Download or read book Witness written by Joshua M. Greene and published by . This book was released on 2000 with total page 270 pages. Available in PDF, EPUB and Kindle. Book excerpt: First published in the USA. Presents first-person accounts by 27 people of their experiences during the Holocaust. Jews, Gentiles, Americans, a member of the Hitler Youth, a Jesuit priest, resistance fighters and child survivors tell of life under the Nazis in ghettos, concentration camps and death camps and describe their emotions and actions following liberation. Includes references and an index.

Second Generation Voices

Second Generation Voices
Author :
Publisher : Syracuse University Press
Total Pages : 404
Release :
ISBN-10 : 0815606818
ISBN-13 : 9780815606819
Rating : 4/5 (18 Downloads)

Book Synopsis Second Generation Voices by : Alan L. Berger

Download or read book Second Generation Voices written by Alan L. Berger and published by Syracuse University Press. This book was released on 2001-06-01 with total page 404 pages. Available in PDF, EPUB and Kindle. Book excerpt: Heirs to the legacy of Auschwjtz, the children and grandchildren of Holocaust survivors and perpetrators have always been thought of as separated by fear and anger, mistrust and shame.
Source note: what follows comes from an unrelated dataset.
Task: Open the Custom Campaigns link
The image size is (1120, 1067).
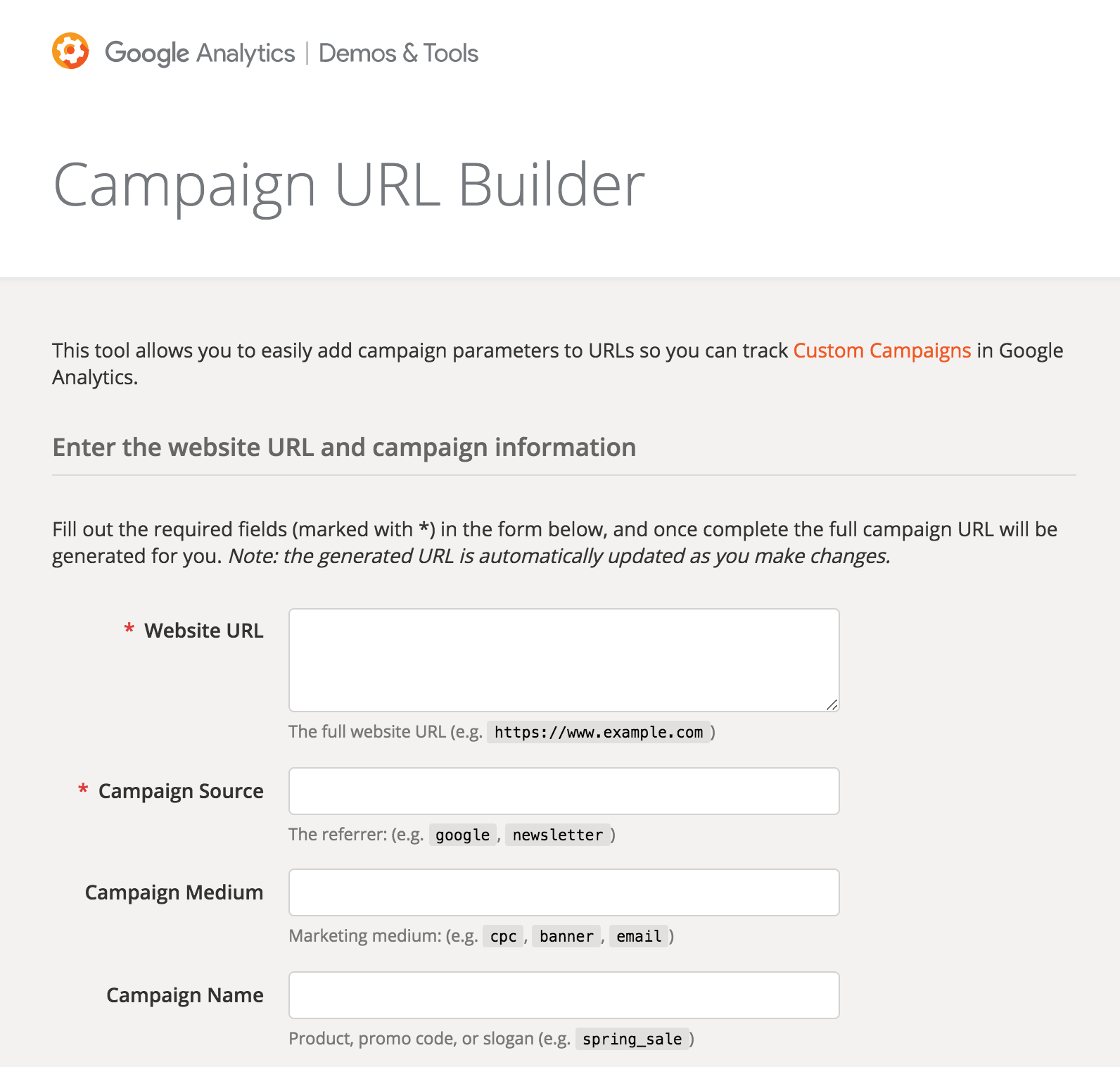Action: click(x=882, y=351)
This groundbreaking study provides a forum for expression in which each group reflects candidly upon the consuming burdens and challenges it has inherited. In these intensely personal and frequently dramatic pieces, understandable differences surface. The Jewish second generation is unified by a search for memory and family. Their German counterparts experience the opposite. Yet surprising common ground is revealed. Each group emerges out of households where, for vastly different reasons, the Holocaust was not mentioned. Each struggles to break this barrier of silence. Each has witnessed the continued survival of parents and must grapple with living in households haunted by denial. And each knows it is his or her charge to shape the Holocaust for future generations. To be sure, there is disagreement among the groups about the need for-or wisdom of-dialogue. Yet Second Generation Voices boldly engenders authentic grounds for discussion. Issues such as guilt, anger, religious faith, and accountability are explored in deeply felt poems, essays, and narratives. Jew and German alike speak openly of forming and affirming their own identities, reconnecting with roots, and working through their own "psychological Holocaust."